### Exercise
Anywhere the string "node" shows up in the listing below, copy the line it is in.

□ □ □ □

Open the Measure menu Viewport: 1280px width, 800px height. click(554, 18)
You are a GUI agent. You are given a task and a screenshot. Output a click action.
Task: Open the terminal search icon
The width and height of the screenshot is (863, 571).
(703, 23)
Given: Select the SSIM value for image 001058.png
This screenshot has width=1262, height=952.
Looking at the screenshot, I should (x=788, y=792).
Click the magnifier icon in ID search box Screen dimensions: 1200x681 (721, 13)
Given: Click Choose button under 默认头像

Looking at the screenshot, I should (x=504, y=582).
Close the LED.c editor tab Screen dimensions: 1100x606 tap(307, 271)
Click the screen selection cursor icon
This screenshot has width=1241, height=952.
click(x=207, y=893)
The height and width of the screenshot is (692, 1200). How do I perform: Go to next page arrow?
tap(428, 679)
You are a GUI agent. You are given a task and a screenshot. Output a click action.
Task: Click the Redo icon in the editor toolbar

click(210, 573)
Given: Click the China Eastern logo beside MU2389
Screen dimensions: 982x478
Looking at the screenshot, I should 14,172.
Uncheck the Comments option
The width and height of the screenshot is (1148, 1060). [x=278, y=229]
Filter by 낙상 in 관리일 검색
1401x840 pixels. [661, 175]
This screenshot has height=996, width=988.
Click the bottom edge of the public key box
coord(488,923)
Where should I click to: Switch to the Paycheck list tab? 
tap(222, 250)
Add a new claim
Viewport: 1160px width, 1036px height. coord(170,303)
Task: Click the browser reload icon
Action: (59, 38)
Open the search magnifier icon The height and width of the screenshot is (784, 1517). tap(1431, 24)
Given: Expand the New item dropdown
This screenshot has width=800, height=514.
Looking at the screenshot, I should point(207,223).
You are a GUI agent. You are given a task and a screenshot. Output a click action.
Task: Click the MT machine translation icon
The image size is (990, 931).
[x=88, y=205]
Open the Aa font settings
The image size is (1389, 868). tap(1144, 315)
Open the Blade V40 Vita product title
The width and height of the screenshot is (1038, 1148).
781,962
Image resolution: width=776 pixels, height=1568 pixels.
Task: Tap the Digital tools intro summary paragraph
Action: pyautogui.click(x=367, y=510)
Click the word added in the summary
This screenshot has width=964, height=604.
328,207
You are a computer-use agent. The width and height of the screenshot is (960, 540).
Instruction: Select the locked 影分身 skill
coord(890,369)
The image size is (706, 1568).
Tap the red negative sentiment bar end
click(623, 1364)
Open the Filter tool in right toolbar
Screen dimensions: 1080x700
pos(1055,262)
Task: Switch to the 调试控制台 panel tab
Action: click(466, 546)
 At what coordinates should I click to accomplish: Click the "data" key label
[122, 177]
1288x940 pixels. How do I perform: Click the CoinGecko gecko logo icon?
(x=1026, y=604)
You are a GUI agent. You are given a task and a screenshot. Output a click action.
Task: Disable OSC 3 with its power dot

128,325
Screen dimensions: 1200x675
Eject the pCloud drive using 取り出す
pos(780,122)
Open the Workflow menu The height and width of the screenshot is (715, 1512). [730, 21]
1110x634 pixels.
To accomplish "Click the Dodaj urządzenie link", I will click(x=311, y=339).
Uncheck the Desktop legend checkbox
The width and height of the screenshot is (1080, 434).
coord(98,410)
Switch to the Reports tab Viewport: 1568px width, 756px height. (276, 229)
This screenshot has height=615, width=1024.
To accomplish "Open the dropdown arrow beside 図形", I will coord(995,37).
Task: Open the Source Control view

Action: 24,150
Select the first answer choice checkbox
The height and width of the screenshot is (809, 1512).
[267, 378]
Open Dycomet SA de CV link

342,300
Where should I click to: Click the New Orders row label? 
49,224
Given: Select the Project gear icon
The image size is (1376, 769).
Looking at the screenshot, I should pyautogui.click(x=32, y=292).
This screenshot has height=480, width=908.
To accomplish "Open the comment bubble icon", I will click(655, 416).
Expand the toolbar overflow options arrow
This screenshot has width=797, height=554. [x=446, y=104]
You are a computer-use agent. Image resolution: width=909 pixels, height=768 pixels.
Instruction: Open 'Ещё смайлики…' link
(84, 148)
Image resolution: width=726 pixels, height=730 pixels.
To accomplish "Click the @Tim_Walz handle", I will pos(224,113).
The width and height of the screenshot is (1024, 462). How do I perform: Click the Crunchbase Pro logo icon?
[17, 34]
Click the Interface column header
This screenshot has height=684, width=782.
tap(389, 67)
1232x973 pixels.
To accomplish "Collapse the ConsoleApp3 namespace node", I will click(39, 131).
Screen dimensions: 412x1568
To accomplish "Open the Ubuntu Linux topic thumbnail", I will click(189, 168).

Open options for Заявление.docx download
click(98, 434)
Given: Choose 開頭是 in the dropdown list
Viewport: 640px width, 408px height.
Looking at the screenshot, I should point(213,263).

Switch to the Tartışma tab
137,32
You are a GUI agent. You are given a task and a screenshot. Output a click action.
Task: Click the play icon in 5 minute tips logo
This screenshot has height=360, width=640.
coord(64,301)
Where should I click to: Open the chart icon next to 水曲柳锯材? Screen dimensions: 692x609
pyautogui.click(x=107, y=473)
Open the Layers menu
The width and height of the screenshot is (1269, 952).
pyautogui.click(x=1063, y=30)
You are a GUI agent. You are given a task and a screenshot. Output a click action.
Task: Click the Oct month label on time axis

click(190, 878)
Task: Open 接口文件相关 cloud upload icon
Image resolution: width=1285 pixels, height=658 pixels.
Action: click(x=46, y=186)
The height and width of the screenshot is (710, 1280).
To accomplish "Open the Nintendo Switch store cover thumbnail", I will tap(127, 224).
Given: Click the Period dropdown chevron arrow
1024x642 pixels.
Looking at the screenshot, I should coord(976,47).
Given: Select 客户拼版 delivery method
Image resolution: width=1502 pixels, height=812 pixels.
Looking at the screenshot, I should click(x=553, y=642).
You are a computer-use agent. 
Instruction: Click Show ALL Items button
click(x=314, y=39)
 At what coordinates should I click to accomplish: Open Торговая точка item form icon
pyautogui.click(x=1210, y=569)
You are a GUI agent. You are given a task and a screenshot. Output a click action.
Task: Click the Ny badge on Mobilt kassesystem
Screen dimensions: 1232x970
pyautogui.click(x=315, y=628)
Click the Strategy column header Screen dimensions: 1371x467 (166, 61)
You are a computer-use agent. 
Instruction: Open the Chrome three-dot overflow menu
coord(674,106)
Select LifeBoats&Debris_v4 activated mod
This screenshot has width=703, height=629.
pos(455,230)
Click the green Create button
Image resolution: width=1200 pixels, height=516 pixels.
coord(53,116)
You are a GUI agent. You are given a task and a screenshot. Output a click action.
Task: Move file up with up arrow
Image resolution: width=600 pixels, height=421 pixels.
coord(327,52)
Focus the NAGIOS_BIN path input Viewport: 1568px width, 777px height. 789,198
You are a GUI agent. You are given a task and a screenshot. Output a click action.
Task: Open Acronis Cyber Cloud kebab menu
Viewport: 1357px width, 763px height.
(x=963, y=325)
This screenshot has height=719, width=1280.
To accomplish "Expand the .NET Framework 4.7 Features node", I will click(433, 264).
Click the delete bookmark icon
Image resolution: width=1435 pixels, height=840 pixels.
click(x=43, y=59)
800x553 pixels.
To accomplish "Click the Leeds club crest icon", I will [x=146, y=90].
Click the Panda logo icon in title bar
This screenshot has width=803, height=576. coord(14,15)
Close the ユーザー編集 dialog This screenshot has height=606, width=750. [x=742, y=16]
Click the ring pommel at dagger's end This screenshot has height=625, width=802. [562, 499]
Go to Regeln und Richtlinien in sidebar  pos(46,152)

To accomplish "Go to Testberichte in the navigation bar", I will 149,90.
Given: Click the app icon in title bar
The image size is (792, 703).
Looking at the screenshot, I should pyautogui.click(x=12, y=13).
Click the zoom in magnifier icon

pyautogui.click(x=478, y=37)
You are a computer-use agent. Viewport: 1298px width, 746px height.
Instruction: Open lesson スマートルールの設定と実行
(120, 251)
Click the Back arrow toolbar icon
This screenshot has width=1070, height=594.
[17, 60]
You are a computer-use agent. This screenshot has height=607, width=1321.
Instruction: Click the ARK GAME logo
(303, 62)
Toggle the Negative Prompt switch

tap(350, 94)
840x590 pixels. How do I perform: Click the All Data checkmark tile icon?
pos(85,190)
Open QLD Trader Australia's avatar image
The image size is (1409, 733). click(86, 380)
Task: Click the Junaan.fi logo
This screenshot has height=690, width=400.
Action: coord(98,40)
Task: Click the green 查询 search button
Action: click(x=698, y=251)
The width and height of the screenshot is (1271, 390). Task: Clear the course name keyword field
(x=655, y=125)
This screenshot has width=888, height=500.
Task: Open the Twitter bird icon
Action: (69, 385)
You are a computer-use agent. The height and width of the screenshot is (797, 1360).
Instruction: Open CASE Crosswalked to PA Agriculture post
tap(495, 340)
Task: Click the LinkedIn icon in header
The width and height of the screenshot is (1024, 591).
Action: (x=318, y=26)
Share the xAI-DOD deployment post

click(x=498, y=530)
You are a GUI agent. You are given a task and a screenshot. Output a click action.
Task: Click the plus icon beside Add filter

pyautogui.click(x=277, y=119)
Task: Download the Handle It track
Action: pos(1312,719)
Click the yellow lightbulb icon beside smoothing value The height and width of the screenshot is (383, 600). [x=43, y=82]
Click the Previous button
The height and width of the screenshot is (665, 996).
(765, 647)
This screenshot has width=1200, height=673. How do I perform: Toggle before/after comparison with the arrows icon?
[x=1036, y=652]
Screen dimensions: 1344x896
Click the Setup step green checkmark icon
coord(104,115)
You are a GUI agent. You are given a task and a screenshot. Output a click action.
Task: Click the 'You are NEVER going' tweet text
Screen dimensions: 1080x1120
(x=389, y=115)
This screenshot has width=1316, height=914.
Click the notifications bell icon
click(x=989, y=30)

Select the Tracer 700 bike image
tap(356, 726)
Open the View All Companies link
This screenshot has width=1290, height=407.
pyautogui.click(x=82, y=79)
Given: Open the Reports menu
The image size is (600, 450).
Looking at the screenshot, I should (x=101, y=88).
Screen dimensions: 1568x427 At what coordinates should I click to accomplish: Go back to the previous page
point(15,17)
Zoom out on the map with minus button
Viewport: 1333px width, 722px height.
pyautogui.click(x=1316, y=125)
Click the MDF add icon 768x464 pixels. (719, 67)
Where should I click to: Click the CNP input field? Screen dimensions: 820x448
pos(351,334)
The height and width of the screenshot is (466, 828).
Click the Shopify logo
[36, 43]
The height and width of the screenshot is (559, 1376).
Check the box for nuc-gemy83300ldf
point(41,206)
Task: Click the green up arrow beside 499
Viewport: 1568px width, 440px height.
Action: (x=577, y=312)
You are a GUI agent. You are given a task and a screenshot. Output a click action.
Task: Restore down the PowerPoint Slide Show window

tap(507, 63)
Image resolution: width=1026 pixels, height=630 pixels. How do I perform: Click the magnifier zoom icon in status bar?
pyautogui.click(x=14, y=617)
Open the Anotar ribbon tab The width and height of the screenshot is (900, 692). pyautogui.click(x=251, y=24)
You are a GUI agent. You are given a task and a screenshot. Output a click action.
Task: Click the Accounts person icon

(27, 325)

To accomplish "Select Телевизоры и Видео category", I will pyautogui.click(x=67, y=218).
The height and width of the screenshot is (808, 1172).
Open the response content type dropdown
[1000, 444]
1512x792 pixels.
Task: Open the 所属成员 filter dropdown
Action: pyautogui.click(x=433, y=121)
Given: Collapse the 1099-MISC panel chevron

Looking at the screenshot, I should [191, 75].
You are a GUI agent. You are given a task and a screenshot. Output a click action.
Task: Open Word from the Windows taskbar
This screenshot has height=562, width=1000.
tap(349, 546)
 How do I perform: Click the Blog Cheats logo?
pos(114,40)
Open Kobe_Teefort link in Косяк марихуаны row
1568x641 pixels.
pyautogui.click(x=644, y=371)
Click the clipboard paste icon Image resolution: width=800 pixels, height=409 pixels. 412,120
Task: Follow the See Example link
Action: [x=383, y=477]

□ □ □ □

### Solution to this exercise
To accomplish "Collapse the ConsoleApp3 namespace node", I will click(39, 131).
To accomplish "Expand the .NET Framework 4.7 Features node", I will click(433, 264).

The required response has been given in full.